Hyprop benefits from institutions' unerring instinct to buy and sell at the wrong time     
 
Excellent investment timing has given Hyprop and the Ellerine family a R600m windfall in little over a year.  Independent valuers say Cape Town retail mall Canal Walk was worth R1,8bn in December 2004, up from the R1,165bn the partners paid in October 2003. 

About R500m of that could have been Nedbank's if it had hung on to the property in a rising retail market. But even international institutions and mortgage lenders seem unerringly to sell as a property market turns up and buy as it levels out.  There was banking logic to Nedbank selling. It inherited Canal Walk in the takeover of BoE Bank, and at a time when its own capital adequacy was just above regulatory requirements. 

"It is clear that with the benefit of hindsight we sold Canal Walk at the wrong time in the cycle," concedes Nedbank financial director Mike Brown. "But it would also not have been sensible for us to continue with more than R1bn of capital tied up in the shopping centre when we needed to allocate that money to earning returns in our core business." 

Nedbank management would have incensed shareholders at the time if it had clung to Canal Walk.  Brown says Nedbank made sure it got competitive bids "to ensure we maximised proceeds at that point in the cycle when we chose to sell. If all the experts had foreseen the upswing, surely they would have been prepared to bid higher prices for the asset?" 

There is little doubt that most property experts would have advised management to hang on to Canal Walk in June 2003 when they negotiated the sale to Hyprop. And some of the best property experience in SA was at hand.

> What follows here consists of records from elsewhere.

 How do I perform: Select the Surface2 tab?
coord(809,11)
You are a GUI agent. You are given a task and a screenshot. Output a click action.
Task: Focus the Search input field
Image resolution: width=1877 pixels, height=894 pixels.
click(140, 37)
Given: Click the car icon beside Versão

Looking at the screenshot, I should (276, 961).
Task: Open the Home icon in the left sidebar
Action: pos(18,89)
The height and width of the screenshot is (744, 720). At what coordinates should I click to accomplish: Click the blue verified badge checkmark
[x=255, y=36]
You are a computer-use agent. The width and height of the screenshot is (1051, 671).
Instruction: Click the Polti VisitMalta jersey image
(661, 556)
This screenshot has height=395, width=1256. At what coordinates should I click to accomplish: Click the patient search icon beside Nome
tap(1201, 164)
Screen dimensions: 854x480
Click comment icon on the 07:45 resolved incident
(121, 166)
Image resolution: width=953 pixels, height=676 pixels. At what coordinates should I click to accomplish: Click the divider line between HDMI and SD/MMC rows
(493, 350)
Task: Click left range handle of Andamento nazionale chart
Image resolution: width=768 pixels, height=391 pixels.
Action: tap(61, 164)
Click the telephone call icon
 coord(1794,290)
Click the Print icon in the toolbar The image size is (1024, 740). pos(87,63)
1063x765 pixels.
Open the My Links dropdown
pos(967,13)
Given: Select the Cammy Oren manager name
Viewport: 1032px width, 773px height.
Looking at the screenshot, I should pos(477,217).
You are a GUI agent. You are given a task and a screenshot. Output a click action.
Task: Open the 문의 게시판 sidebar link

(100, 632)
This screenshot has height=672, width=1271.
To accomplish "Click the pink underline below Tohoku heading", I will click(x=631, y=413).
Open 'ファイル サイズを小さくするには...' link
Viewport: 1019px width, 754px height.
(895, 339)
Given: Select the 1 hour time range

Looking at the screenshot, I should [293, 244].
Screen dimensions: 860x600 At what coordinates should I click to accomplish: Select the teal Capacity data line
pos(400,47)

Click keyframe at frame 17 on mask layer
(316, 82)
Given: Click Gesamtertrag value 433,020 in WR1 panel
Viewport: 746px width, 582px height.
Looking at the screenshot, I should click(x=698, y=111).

There was the property division of major shareholder Old Mutual and Nedbank's expert team, led by Brown and current property finance chief Frank Berkeley.  But there is no sign that the bank sought the advice of such experts.  Nedbank didn't get it all wrong, though, says Brown.

"In 2004 we sold a number of the properties we had taken into possession at combined profits of up to R100m."  True, but those properties were managed by Berkeley and his property finance team, who knew what to do with them. Canal Walk was controlled elsewhere in the bank. 

Nedbank would not have gained the full R600m if it had held on. Hyprop is backed by the proven retail expertise of Wolf Cesman and Marc Wainer of its joint managers, Madison, as well as that of 20% Canal Walk partners Eric and Syd Ellerine. Cesman says it is difficult to tell how much of the gain in value was from improved occupancy and rents. But at least R100m would have come from that. 

"The property market is burdened with poor information flow, making it difficult for large institutions to read," says property economist Francois Viruly. "That's why property offers wonderful arbitrage opportunities like the one that Hyprop and the Ellerines took." 

But all Nedbank had to do was monitor growth in consumption expenditure to see that retail property was in an upswing.  "Institutional fund managers also have the same problem," adds Viruly. "They wait until office or industrial vacancies drop to 4% and then start buying. 

"But they should have been buying the moment vacancies started dropping, which can be a year before the noticeable upswing. While investing and developing at single digit vacancy rates may sound safe from a boardroom perspective it is often too late." 

He says it can take up to two years for developments to reach the market and by that time the property cycle is heading to a market oversupply. "It's a timing and management issue."